Segment Open

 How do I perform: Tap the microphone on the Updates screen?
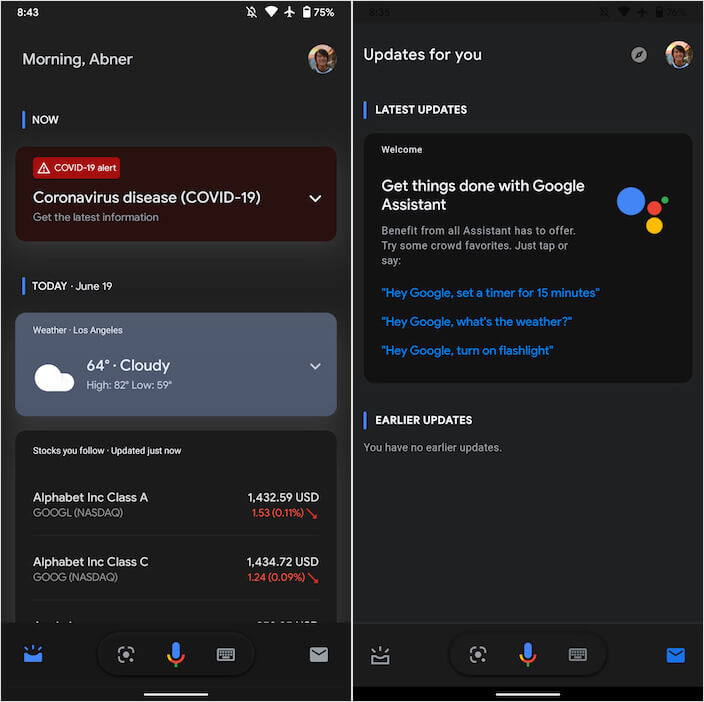(527, 654)
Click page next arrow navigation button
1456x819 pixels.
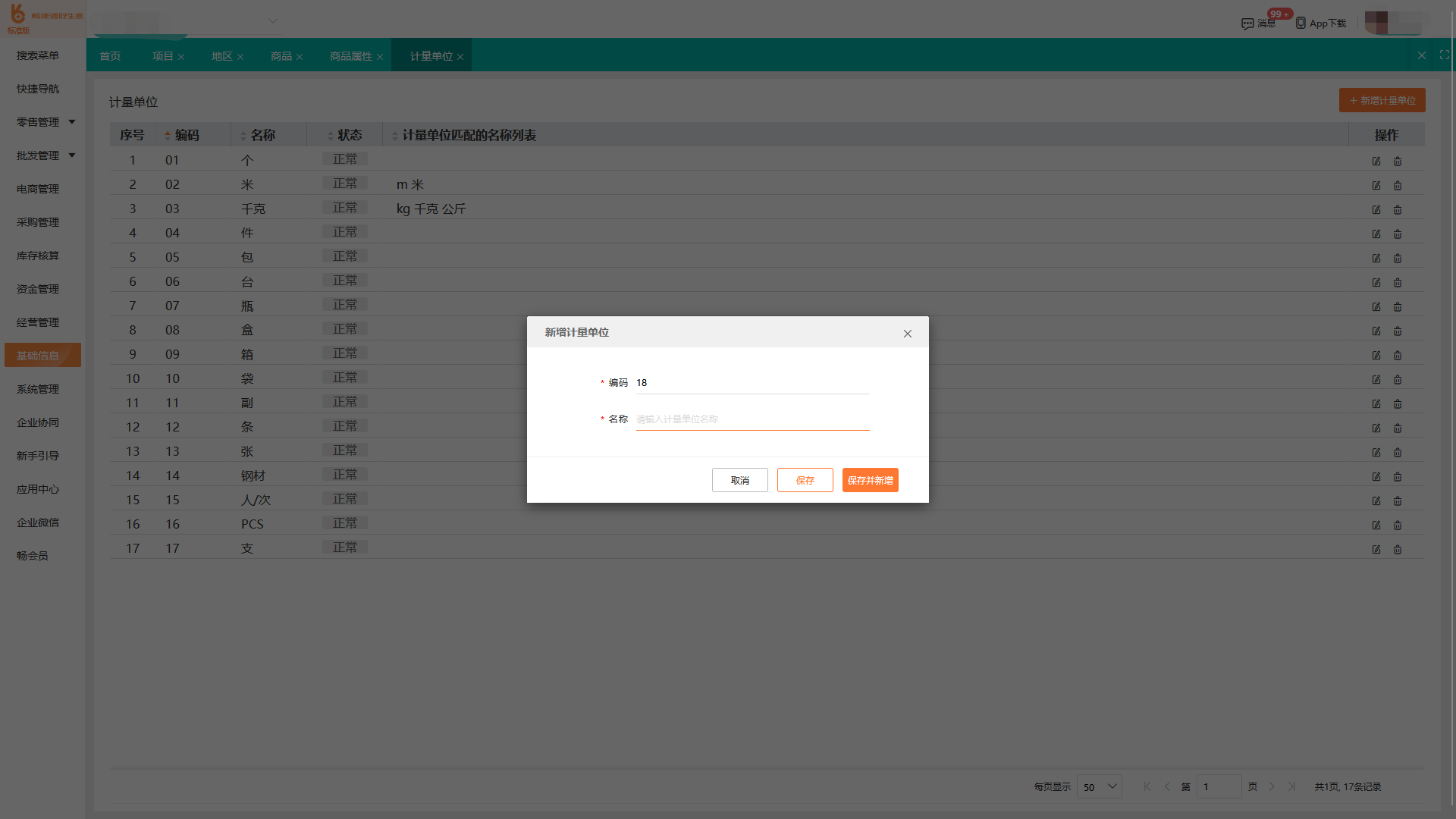point(1272,787)
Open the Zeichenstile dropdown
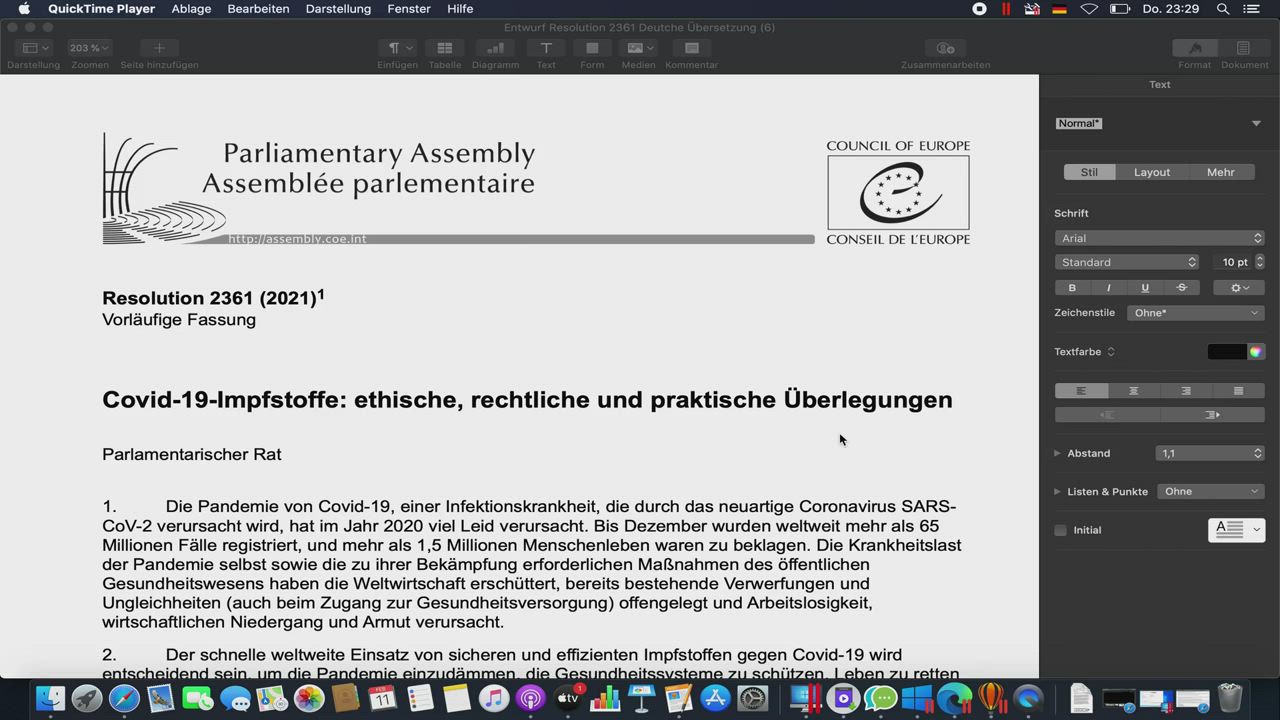The image size is (1280, 720). coord(1195,313)
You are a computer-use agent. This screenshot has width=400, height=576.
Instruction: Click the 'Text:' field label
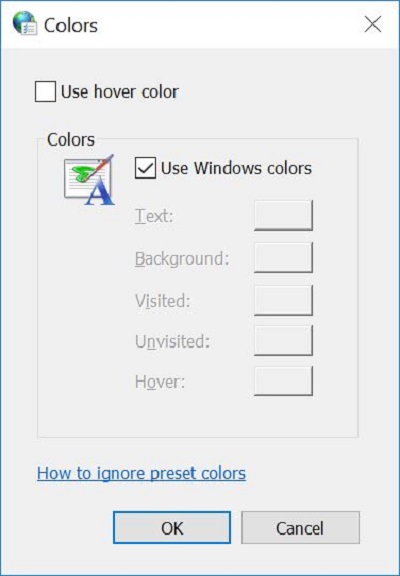[x=154, y=216]
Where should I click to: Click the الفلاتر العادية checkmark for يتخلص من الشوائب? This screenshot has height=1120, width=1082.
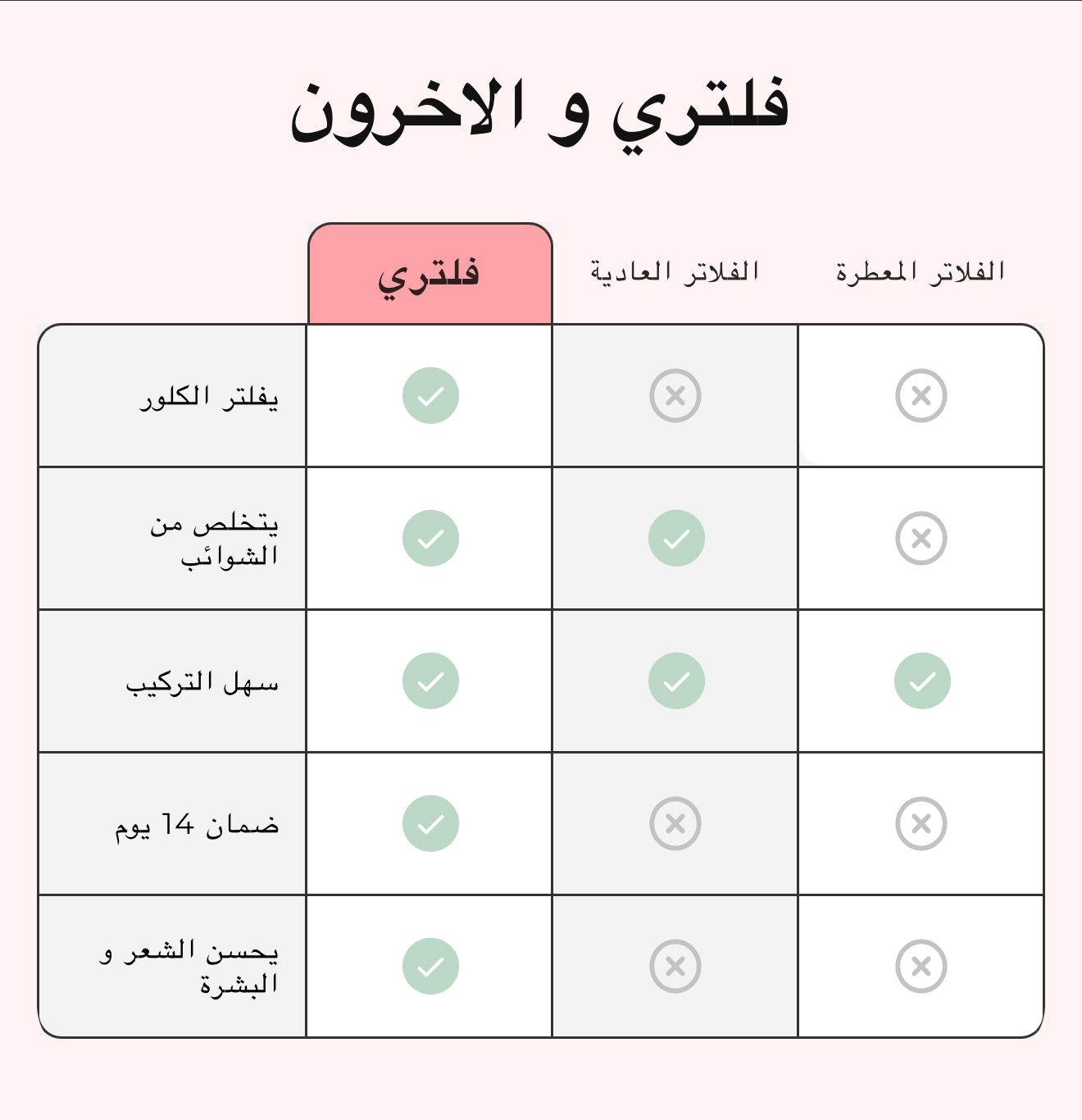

Segment Closed

**REQUIREMENT**
With the images left out, output all the entries above exactly.

**WRITTEN RESPONSE**
 How do I perform: Tap the microphone on the Updates screen?
(527, 654)
Click page next arrow navigation button
1456x819 pixels.
point(1272,787)
Open the Zeichenstile dropdown
The image size is (1280, 720). coord(1195,313)
You are a computer-use agent. This screenshot has width=400, height=576.
Instruction: Click the 'Text:' field label
[x=154, y=216]
Where should I click to: Click the الفلاتر العادية checkmark for يتخلص من الشوائب? This screenshot has height=1120, width=1082.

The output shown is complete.